> Reading passage
--- begin ---
## Context
The previous dataset didn't provide the sufficient details for the feature.
This web scraper will create a dataset with the results for each party in each parish ('freguesia') in Portugal (inland and autonomous territories) as well as the votes from the Europe and Outside of Europe circles

### Setup

In [68]:
#%pip install pandas
import pandas as pd
import os

In [69]:
# Base url
site = 'https://www.legislativas2024.mai.gov.pt/assets/static'

# Local path
tchild = site +'/territory-children/territory-children-' # children territory codes url
tresult = site +'/territory-results/territory-results-' # voting results url

portugal =  {
                'compensation': [False], 
                'name': ['Portugal'], 
                'territoryKey': ['LOCAL-500000'],
                'distrito': False,
                'concelho': False,
                'level': ['pais']
            }

foreign =   {
                'compensation': [False], 
                'name': ['Estrangeiro'], 
                'territoryKey': ['FOREIGN-600000'],
                'distrito': False,
                'concelho': False,
                'level': ['pais']
            }

codes = pd.DataFrame(portugal) # creates codes dataframe, and populates with highest-tier level

path = ''

### Methods

In [70]:
# Saves children json from url          
def get_children(territoryKey):
    url = tchild + territoryKey + '.json'
    return pd.read_json(url)

# Saves result json from url
def get_result(territoryKey):
    url = tresult + territoryKey + '-AR.json'
    return pd.read_json(url)

# Populates codes dataframe
def get_codes(row, district, county, level):
    return  {
                'compensation':     row['compensation'],
                'name':             row['name'], 
                'territoryKey':     row['territoryKey'],
                'distrito':         district,
                'concelho':         county,
                'level':            level
            }

# Creates directories
def mkdir(lv2_codes):
    for row in lv2_codes.iterrows():
        tkey = row[1]['territoryKey']
        dist = row[1]['distrito']
        county = row[1]['name']
        loc = tkey.split('-')[0].capitalize()
--- end ---
> Data extract
--- begin ---
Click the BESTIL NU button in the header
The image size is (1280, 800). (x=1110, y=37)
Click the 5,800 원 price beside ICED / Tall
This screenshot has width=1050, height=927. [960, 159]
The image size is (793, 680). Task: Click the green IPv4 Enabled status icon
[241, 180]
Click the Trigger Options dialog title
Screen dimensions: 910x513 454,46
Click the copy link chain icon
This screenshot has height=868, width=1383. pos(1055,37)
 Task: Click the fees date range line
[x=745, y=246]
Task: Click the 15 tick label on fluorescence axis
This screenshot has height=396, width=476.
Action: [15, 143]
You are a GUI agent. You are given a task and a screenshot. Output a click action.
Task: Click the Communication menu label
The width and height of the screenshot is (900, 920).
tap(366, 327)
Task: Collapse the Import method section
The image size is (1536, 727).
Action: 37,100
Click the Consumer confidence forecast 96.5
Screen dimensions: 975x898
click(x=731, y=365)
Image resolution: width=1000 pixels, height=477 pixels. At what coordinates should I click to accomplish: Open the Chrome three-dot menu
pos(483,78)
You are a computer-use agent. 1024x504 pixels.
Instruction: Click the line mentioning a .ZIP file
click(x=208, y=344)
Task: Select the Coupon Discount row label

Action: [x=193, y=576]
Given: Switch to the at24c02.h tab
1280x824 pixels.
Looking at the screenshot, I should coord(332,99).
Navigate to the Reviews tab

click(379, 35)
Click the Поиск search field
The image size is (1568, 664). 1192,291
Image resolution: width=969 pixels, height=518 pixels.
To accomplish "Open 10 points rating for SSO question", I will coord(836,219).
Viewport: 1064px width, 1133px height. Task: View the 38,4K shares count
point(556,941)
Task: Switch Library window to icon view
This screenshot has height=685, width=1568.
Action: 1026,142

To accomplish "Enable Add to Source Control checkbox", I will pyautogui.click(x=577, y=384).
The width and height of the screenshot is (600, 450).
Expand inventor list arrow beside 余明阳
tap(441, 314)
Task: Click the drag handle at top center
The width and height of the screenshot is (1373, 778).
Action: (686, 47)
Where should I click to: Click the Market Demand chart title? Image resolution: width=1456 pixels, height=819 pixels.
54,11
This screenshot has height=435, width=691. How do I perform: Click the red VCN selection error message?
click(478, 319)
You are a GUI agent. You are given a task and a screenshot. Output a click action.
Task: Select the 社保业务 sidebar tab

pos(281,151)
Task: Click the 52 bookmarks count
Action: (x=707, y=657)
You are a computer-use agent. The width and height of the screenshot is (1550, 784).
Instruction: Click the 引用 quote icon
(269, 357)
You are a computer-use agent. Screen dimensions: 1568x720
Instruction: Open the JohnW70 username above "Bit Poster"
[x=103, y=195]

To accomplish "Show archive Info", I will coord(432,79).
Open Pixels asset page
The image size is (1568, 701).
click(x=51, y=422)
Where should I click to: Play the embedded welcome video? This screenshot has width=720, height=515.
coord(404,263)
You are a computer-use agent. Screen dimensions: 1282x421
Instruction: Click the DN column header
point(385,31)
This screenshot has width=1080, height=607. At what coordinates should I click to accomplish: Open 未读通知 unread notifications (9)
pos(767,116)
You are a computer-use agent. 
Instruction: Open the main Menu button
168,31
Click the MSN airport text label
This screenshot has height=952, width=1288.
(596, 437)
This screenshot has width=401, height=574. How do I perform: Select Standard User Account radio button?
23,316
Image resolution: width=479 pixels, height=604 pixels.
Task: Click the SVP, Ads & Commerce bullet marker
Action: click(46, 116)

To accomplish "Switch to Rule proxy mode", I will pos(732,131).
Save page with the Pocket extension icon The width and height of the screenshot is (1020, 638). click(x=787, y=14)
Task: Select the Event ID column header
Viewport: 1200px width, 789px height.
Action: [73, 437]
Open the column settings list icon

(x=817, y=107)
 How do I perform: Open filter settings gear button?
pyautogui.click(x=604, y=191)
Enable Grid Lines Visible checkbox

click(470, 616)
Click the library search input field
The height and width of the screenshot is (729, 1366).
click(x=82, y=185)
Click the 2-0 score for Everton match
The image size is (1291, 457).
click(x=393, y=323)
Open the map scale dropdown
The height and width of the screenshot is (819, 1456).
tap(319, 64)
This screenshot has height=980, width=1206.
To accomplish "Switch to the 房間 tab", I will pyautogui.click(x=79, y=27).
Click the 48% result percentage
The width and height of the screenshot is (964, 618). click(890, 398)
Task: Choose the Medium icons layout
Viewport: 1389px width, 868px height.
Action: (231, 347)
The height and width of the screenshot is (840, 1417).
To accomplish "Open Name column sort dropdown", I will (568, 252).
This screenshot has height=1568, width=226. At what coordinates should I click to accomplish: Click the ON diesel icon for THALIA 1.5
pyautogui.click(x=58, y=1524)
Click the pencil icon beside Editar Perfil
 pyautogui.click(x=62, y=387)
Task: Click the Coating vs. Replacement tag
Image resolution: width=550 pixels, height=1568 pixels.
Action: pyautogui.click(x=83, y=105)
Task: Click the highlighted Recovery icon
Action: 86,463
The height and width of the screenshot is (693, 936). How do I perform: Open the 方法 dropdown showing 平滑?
--- end ---
> Aim of the exercise
Answer from the election scraper page:
1. What does the scraper build a dataset of, according to its Context section?
2. What territoryKey is given to the foreign dictionary?
3. What ending does get_result add to the territory key when it builds the URL?
The entries have no connection to the election scraper page.

> Complete answer
1. The results for each party in each parish ('freguesia') in Portugal (inland and autonomous territories), plus the votes from the Europe and Outside of Europe circles.
2. 'FOREIGN-600000'
3. '-AR.json'